Maia (F2i): per il bene del Paese serve un’unica rete, pronti a collaborare con Telecom
MILANO - «Per il bene del Paese serve un'unica rete e noi siamo collaborativi con Telecom Italia. Competere sulle infrastrutture non ha senso». Mauro Maia, senior partner del fondo F2i, a margine di un convegno su Sea, conferma l’apertura a un dialogo tra Metroweb (controllata da F2i) e il gruppo tlc. E ribadisce l’interesse a crescere nel capitale della società che gestisce Linate e Malpensa. Le parole del top manager rafforzano la disponibilità espressa nei giorni scorsi da Franco Bassanini, presidente di Cdp e di Metroweb che ieri ha ribadito: «Chi vuole investire nella fibra ottica, come ha deciso Metroweb e come potrebbe decidere Telecom, avrà il sostegno finanziario di Cdp. L’obiettivo è «mettere d'accordo» gli operatori, perchè il paese «non ha nulla da guadagnare» da uno scontro..
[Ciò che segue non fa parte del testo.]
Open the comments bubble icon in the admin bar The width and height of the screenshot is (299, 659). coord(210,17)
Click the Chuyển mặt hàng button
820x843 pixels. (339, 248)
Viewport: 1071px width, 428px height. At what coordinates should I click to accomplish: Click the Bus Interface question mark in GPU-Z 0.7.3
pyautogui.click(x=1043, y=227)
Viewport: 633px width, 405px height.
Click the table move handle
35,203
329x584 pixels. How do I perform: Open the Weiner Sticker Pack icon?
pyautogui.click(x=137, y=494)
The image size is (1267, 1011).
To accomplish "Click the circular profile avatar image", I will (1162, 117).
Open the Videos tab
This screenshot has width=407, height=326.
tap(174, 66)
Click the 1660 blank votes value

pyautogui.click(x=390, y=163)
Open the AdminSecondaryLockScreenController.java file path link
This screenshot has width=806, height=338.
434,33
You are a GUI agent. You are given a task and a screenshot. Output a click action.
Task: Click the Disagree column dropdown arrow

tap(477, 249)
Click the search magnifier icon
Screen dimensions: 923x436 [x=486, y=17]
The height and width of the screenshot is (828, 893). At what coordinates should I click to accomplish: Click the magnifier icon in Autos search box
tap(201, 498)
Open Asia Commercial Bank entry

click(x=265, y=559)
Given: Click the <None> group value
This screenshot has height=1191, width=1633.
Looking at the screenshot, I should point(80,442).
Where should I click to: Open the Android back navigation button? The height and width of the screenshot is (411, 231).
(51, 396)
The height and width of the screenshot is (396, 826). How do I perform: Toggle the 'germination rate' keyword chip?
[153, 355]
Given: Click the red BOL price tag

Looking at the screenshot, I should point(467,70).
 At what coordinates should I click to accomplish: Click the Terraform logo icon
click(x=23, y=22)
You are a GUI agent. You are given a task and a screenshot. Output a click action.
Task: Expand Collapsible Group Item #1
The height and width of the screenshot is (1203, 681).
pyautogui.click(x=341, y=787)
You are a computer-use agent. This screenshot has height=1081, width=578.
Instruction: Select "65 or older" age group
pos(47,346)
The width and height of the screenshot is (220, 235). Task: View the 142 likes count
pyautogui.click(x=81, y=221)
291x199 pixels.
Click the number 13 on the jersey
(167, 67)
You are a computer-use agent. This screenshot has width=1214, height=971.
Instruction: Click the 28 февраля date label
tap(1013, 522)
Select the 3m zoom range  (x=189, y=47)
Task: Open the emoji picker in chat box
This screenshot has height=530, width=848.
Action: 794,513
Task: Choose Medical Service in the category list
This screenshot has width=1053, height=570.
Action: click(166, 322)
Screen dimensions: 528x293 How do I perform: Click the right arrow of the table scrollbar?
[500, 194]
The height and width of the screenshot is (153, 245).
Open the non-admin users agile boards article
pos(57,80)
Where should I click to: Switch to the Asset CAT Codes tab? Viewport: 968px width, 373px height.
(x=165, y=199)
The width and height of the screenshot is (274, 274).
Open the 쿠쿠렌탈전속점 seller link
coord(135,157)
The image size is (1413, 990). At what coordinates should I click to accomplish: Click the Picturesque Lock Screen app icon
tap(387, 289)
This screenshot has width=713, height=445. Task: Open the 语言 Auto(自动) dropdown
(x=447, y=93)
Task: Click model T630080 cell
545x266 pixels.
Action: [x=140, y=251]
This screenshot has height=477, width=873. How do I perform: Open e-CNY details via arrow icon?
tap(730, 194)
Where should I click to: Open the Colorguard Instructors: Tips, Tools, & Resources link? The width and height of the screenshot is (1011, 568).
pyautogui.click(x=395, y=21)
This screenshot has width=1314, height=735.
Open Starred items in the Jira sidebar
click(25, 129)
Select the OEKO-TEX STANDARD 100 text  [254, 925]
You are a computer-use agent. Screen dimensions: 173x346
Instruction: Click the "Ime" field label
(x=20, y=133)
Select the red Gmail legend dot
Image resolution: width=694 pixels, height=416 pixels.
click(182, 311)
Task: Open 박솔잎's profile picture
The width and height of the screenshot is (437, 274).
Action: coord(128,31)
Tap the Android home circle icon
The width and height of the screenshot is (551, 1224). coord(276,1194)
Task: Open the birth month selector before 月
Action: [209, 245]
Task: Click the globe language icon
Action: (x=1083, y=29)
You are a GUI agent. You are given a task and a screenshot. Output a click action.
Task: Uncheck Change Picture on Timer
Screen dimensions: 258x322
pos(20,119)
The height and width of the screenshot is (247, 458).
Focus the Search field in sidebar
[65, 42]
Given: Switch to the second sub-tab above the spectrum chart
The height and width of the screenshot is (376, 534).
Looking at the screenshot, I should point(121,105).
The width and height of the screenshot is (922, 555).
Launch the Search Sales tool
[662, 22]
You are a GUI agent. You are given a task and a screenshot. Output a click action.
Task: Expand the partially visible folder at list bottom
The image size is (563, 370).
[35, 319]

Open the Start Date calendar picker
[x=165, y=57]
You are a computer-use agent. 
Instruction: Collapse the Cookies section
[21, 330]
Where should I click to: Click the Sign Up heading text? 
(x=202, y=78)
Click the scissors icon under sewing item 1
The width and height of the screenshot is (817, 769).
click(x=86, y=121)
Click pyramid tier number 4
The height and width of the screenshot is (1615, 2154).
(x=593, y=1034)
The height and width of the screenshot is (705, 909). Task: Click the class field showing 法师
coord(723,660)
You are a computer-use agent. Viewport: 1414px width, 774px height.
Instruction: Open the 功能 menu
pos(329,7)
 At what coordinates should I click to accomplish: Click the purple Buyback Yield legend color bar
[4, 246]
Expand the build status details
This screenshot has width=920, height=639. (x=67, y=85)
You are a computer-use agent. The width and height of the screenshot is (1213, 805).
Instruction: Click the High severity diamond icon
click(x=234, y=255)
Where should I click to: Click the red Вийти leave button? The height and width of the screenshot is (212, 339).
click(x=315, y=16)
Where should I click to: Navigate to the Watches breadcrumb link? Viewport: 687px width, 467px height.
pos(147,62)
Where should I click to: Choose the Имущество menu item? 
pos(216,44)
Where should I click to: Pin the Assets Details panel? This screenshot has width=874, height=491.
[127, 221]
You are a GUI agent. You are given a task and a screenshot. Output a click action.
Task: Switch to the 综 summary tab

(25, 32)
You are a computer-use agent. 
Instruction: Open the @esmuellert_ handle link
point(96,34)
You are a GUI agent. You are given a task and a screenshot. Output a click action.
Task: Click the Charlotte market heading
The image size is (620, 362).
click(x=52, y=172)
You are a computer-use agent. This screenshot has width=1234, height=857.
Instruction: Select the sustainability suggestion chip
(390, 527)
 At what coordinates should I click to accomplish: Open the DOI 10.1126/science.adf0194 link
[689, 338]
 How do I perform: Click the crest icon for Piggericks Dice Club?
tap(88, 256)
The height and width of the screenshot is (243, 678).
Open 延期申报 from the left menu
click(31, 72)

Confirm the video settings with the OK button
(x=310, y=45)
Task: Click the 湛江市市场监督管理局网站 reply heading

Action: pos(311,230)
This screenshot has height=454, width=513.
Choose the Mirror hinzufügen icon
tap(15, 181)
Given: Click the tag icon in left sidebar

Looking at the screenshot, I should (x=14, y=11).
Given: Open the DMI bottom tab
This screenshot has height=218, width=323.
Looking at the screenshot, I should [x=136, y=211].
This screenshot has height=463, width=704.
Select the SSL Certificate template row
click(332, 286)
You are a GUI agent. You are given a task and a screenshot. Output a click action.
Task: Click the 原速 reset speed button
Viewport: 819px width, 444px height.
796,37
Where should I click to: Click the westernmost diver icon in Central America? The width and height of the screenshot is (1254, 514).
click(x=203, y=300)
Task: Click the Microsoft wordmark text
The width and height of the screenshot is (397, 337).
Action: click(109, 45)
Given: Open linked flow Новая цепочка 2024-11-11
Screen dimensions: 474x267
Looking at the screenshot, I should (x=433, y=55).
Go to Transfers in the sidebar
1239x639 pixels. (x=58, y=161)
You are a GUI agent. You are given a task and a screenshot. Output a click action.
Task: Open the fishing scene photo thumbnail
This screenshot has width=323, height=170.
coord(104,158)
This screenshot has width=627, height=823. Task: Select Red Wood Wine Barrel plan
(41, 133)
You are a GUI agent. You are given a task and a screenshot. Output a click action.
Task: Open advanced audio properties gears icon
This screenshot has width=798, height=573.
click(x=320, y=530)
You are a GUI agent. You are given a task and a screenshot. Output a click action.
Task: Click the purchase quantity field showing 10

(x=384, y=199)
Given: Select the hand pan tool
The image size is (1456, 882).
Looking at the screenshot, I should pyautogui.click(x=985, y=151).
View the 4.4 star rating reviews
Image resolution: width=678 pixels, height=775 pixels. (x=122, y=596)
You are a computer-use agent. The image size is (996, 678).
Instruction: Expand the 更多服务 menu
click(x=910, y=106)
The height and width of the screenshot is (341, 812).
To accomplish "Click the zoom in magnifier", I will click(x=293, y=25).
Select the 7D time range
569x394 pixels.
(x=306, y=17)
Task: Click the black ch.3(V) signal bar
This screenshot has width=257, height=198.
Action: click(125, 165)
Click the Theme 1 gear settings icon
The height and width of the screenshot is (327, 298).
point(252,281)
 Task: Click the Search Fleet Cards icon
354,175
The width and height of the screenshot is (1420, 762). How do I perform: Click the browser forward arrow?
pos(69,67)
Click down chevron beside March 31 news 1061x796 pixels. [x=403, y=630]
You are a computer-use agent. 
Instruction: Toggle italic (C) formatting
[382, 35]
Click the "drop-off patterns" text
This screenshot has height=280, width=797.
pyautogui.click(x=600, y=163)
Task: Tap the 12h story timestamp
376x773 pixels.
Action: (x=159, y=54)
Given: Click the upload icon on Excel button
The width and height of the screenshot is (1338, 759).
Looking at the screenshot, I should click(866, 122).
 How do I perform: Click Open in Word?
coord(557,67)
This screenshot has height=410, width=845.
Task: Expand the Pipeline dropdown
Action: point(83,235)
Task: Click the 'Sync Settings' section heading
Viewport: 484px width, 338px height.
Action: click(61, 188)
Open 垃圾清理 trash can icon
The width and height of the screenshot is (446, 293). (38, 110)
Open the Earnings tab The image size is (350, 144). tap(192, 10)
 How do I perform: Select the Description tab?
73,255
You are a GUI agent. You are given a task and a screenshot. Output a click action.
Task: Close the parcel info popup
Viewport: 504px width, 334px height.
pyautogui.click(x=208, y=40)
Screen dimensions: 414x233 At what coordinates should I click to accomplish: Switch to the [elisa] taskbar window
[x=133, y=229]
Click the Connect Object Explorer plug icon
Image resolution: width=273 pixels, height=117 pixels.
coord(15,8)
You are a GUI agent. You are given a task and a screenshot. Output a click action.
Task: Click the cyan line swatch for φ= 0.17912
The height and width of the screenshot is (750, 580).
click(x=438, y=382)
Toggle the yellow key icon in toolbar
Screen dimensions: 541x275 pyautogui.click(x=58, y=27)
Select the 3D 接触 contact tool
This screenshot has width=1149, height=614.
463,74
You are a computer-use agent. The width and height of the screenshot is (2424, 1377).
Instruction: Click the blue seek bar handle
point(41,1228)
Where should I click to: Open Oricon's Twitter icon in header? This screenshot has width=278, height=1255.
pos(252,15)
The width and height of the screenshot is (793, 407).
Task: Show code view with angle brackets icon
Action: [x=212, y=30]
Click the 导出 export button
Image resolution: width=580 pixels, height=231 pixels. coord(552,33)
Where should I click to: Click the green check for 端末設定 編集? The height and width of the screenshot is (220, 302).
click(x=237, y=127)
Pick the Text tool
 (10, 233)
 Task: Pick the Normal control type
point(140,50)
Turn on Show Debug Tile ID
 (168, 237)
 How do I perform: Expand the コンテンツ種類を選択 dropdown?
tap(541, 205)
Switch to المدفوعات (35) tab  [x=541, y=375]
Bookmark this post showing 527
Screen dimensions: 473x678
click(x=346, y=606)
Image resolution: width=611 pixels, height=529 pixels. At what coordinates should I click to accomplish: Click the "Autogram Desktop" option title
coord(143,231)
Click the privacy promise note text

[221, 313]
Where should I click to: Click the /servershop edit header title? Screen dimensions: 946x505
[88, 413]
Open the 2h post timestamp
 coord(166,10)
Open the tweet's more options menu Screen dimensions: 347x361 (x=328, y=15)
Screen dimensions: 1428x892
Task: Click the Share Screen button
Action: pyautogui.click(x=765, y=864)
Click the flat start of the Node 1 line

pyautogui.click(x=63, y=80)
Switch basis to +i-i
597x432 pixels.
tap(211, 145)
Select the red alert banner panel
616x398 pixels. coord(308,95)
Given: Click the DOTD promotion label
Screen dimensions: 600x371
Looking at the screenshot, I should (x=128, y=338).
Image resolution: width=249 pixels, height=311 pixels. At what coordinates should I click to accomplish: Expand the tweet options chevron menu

«La tecnologia Ftth è vincente in zone ad alta densità di popolazione e aziende. - ha aggiunto Maia - In quest'ambito il piano Metroweb può essere portato avanti in totale collaborazione con Telecom». Non solo, il manager del fondo, dopo avere ricordato che «il modello Milano è da esportare dove c'è domanda di fibra», si è auspicato che «Telecom possa conferire asset nelle newco cittadine per favorire questa operazione». Riguardo infine la possibile uscita di Banca Imi da F2i reti tlc, la holding che controlla Metroweb, Maia conferma il negoziato il corso: «Intesa Sanpaolo ha una policy di diminuire i propri investimenti in equity e ci ha chiesto di rilevare il 12,5% di F2i reti tlc». L’accordo è a un passo dalla formalizzazione attorno a un valore di 20 milioni. «F2i è molto interessata al futuro di Sea - ha aggiunto Maia - e anche a diventare azionista di maggioranza. Siamo pronti a partecipare a un'eventuale gara per il 50,1% della società».
Attualmente il fondo F2i detiene il 29,75% della società aeroportuale e il Comune di Milano sta vagliando diverse strade (tra cui uno scambio azionario con la Provincia) per valorizzare le proprie quote. Il top manager ribadisce anche l’interesse per un polo dei rifiuti con Iren. «È un settore che F2i intende sviluppare perchè lo considera strategico». Maia non si sbilancia sul negoziato in corso nonostante il fondo delle infrastrutture milanese abbia un’esclusiva nelle trattative: «C'è una gara in corso, il Comune di Torino è in difficoltà per il debito, entro fine anno farà alcune dismissioni tra cui questa e Sagat».